Complications and Prognosis
The major complications of malaria include cerebral malaria, with an incidence rate of 10%, and acute kidney injury, with an incidence rate of 20%. The mortality data for malaria include a 30-day mortality rate of 5%, a 1-year mortality rate of 10%, and a 5-year mortality rate of 20%. The prognostic scoring systems include the WHO severity score, with a range of 0-5, and the IDSA severity score, with a range of 0-4. The factors associated with poor outcome include age >65 years, with a RR of 2.5, and pregnancy, with a RR of 2.0. The criteria for ICU admission include the presence of cerebral malaria, with a mortality rate of 20%, and the presence of acute kidney injury, with a mortality rate of 30%.
Recent Advances and Emerging Therapies (2020-2024)
The new drug approvals for malaria include the approval of tafenoquine, with a dose of 300 mg per day for 3 days, and the approval of pyronaridine, with a dose of 180 mg per day for 3 days. The updated guidelines include the WHO guideline, with a recommendation for the use of artesunate, and the IDSA guideline, with a recommendation for the use of artesunate.

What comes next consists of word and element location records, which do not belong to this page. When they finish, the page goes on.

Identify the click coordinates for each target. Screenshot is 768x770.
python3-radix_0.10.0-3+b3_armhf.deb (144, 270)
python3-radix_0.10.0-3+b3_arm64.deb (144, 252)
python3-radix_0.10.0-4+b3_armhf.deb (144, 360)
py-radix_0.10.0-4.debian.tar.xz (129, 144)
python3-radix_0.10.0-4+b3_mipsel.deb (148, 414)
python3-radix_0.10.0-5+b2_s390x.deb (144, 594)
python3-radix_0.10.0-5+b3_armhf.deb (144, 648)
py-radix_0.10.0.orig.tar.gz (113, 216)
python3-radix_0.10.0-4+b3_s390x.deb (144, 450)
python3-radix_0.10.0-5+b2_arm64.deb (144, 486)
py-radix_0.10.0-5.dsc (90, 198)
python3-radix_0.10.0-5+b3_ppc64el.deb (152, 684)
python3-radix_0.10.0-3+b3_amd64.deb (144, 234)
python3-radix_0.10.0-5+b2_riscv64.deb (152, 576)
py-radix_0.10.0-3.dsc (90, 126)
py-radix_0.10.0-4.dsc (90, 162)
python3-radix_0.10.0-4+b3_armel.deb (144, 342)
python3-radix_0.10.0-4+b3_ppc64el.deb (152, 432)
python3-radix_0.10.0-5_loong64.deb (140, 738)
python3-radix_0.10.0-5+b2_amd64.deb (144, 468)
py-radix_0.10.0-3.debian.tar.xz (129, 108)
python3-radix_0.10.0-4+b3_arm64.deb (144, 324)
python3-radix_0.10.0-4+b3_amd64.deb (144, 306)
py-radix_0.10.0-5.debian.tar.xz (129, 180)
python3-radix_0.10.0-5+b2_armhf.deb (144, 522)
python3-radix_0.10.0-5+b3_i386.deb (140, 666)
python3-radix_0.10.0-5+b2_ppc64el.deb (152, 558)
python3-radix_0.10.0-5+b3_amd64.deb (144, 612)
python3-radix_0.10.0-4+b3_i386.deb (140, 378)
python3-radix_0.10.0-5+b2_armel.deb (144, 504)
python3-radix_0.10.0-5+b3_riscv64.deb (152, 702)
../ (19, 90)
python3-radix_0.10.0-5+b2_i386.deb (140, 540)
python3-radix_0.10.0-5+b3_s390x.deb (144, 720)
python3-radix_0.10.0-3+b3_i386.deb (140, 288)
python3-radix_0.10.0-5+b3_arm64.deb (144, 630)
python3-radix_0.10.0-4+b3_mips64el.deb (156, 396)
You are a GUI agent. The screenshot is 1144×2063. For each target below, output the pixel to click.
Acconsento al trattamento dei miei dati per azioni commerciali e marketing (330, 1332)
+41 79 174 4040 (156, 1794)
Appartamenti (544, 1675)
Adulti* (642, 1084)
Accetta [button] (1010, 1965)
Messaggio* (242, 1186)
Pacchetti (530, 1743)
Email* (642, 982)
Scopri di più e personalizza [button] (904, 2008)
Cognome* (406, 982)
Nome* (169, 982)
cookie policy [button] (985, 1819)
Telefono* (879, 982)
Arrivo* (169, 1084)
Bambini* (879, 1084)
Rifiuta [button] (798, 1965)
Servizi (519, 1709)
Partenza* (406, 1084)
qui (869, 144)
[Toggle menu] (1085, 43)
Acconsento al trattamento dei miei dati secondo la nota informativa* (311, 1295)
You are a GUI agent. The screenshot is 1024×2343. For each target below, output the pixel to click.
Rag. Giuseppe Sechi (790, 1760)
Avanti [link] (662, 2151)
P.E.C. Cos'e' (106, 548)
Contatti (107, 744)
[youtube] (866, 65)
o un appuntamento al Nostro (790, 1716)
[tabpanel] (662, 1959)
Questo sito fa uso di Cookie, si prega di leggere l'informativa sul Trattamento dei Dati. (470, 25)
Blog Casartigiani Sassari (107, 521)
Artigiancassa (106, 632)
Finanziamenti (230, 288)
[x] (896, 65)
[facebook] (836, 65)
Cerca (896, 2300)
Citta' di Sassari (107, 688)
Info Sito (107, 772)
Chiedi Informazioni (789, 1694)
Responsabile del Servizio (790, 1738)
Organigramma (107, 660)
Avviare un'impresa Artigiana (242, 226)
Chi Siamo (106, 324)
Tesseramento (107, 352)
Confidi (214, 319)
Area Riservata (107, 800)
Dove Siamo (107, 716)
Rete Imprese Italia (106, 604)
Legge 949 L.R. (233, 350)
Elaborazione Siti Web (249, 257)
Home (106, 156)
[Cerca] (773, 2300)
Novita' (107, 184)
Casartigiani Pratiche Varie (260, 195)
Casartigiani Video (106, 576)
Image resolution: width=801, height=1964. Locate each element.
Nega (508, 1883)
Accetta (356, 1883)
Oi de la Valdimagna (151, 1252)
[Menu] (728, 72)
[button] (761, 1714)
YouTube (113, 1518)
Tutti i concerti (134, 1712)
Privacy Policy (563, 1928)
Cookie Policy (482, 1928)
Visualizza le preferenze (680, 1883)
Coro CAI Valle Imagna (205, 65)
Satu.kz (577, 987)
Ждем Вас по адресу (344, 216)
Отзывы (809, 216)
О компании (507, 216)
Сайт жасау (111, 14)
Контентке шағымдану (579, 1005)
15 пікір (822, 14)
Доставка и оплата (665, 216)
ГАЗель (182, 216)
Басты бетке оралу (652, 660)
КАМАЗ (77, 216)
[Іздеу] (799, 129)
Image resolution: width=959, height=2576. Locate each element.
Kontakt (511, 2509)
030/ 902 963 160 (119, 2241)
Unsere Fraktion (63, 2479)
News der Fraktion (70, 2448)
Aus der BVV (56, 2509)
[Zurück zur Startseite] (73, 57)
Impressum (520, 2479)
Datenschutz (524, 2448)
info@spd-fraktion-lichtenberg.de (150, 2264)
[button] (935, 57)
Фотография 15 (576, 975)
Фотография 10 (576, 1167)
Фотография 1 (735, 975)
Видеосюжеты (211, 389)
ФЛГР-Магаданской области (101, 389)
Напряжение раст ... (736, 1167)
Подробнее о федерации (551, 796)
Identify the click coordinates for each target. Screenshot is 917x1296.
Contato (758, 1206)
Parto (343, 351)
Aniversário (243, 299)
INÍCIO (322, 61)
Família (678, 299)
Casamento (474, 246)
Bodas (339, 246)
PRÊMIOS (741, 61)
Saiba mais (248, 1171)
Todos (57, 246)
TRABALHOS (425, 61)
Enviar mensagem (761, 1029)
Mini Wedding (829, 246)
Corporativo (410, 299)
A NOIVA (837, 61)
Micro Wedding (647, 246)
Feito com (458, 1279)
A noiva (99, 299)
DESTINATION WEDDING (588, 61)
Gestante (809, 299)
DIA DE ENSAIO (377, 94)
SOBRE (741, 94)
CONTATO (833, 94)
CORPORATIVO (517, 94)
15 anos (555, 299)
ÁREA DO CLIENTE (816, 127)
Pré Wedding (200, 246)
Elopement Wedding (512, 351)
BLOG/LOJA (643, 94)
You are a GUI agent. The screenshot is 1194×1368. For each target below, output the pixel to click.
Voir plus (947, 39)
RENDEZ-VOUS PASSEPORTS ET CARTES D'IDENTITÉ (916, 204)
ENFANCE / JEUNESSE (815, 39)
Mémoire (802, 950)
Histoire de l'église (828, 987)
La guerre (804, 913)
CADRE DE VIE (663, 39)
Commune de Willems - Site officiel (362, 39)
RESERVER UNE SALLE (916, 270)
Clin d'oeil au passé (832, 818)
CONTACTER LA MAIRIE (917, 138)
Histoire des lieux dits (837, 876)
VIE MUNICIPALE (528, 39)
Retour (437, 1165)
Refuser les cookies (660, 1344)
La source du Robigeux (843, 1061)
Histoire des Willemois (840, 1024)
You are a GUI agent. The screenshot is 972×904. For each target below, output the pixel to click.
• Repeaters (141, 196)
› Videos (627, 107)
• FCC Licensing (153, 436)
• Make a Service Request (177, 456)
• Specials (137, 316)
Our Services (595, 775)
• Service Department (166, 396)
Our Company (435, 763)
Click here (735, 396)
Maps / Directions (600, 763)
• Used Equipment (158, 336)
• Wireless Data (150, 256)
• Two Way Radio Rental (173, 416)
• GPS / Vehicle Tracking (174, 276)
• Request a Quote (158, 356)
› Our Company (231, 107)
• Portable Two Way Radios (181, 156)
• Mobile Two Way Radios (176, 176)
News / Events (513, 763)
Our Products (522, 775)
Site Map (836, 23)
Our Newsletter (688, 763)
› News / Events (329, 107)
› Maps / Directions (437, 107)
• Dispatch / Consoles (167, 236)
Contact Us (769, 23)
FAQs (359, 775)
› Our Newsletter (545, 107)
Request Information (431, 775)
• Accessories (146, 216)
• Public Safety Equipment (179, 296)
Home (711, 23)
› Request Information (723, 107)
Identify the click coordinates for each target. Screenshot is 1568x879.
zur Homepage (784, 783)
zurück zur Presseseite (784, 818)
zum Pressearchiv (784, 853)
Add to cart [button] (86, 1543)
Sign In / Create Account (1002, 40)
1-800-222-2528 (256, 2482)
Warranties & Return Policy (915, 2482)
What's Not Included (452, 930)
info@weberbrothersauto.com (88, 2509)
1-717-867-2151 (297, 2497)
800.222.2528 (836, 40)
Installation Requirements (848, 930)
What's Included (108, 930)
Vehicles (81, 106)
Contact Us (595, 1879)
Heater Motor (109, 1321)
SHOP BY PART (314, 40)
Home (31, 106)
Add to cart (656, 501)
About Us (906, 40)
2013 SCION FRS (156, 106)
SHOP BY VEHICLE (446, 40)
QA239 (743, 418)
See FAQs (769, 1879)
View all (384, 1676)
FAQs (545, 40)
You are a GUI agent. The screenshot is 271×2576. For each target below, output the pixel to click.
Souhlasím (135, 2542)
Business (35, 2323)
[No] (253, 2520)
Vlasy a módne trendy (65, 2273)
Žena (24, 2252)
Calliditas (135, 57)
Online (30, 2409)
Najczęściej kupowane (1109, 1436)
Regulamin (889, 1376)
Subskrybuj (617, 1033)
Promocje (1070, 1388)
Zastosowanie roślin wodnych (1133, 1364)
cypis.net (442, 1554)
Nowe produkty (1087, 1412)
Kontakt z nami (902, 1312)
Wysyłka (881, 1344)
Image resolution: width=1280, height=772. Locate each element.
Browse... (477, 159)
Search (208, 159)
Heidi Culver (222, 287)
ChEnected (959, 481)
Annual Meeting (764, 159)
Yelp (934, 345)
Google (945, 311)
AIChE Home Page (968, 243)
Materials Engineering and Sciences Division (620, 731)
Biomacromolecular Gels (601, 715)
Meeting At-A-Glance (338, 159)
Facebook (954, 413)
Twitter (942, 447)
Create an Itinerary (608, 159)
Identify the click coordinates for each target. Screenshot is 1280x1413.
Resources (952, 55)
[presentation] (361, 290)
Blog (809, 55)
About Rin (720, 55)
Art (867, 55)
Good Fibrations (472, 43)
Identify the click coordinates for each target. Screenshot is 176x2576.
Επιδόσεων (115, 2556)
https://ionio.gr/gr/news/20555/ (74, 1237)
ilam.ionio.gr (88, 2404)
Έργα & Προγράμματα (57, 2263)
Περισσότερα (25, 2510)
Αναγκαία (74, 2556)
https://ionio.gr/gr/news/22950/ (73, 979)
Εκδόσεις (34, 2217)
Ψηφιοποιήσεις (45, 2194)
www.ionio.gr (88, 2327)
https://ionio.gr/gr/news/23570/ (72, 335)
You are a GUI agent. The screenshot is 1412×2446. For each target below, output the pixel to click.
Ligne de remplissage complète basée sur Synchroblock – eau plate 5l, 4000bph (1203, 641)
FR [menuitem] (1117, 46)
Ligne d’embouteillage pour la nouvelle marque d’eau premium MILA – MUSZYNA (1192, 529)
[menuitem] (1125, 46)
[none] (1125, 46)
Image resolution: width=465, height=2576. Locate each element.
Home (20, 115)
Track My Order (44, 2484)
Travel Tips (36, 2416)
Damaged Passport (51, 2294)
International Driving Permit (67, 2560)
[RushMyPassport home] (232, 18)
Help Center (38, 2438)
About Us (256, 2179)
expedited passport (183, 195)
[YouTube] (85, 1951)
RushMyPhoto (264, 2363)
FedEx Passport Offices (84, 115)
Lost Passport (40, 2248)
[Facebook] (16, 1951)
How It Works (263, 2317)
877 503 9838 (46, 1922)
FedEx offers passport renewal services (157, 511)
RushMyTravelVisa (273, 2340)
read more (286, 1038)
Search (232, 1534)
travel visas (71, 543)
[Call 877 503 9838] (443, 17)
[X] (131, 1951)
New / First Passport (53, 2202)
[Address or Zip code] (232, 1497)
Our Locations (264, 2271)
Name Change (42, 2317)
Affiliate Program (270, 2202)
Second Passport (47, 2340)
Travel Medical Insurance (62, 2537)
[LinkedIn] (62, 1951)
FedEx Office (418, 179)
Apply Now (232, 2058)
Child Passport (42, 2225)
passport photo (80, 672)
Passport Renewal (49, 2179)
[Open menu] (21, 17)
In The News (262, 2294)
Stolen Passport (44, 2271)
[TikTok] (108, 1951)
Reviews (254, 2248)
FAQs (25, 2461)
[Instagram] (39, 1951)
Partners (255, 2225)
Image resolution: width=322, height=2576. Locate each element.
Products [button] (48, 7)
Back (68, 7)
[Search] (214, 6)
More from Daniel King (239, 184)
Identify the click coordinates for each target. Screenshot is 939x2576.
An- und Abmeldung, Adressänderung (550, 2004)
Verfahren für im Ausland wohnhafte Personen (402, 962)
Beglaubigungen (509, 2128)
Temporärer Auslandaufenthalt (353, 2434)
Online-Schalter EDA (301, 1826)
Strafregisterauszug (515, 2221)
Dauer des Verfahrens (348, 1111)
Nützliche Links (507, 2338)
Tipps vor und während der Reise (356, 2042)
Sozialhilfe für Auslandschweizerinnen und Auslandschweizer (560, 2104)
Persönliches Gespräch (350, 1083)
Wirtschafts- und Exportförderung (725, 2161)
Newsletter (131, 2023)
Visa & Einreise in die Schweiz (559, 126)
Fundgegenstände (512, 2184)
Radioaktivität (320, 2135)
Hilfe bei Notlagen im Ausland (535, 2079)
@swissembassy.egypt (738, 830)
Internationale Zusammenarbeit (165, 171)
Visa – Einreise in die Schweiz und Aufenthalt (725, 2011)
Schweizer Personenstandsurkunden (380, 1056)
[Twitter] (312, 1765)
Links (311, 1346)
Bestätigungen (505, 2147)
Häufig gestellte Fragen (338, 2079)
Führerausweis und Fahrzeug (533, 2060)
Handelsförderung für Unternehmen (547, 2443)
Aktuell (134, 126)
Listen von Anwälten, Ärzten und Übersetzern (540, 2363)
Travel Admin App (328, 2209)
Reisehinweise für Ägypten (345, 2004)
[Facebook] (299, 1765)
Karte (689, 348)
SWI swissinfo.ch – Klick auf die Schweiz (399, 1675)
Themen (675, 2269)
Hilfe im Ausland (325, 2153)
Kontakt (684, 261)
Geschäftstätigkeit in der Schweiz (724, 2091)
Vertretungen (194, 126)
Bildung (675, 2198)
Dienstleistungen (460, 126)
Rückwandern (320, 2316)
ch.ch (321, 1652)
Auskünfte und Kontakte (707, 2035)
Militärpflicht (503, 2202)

The ongoing clinical trials include the trial of tafenoquine, with a NCT number of NCT03978662, and the trial of pyronaridine, with a NCT number of NCT04044144. The novel biomarkers include the measurement of LDH, with a sensitivity of 80% and specificity of 90%, and the measurement of creatinine, with a sensitivity of 70% and specificity of 80%.
Patient Education and Counseling
The key messages for patients include the importance of using ITNs, with a target coverage of 80%, and the importance of seeking medical attention immediately if symptoms occur. The medication adherence strategies include the use of a pill box, with a target adherence rate of 90%, and the use of a reminder alarm, with a target adherence rate of 80%. The warning signs requiring immediate medical attention include the presence of cerebral malaria, with a mortality rate of 20%, and the presence of acute kidney injury, with a mortality rate of 30%. The lifestyle modification targets include the avoidance of fatty foods, with a target reduction of 50%, and the avoidance of spicy foods, with a target reduction of 30%. The follow-up schedule recommendations include a follow-up visit at 1 week, with a target attendance rate of 90%, and a follow-up visit at 1 month, with a target attendance rate of 80%.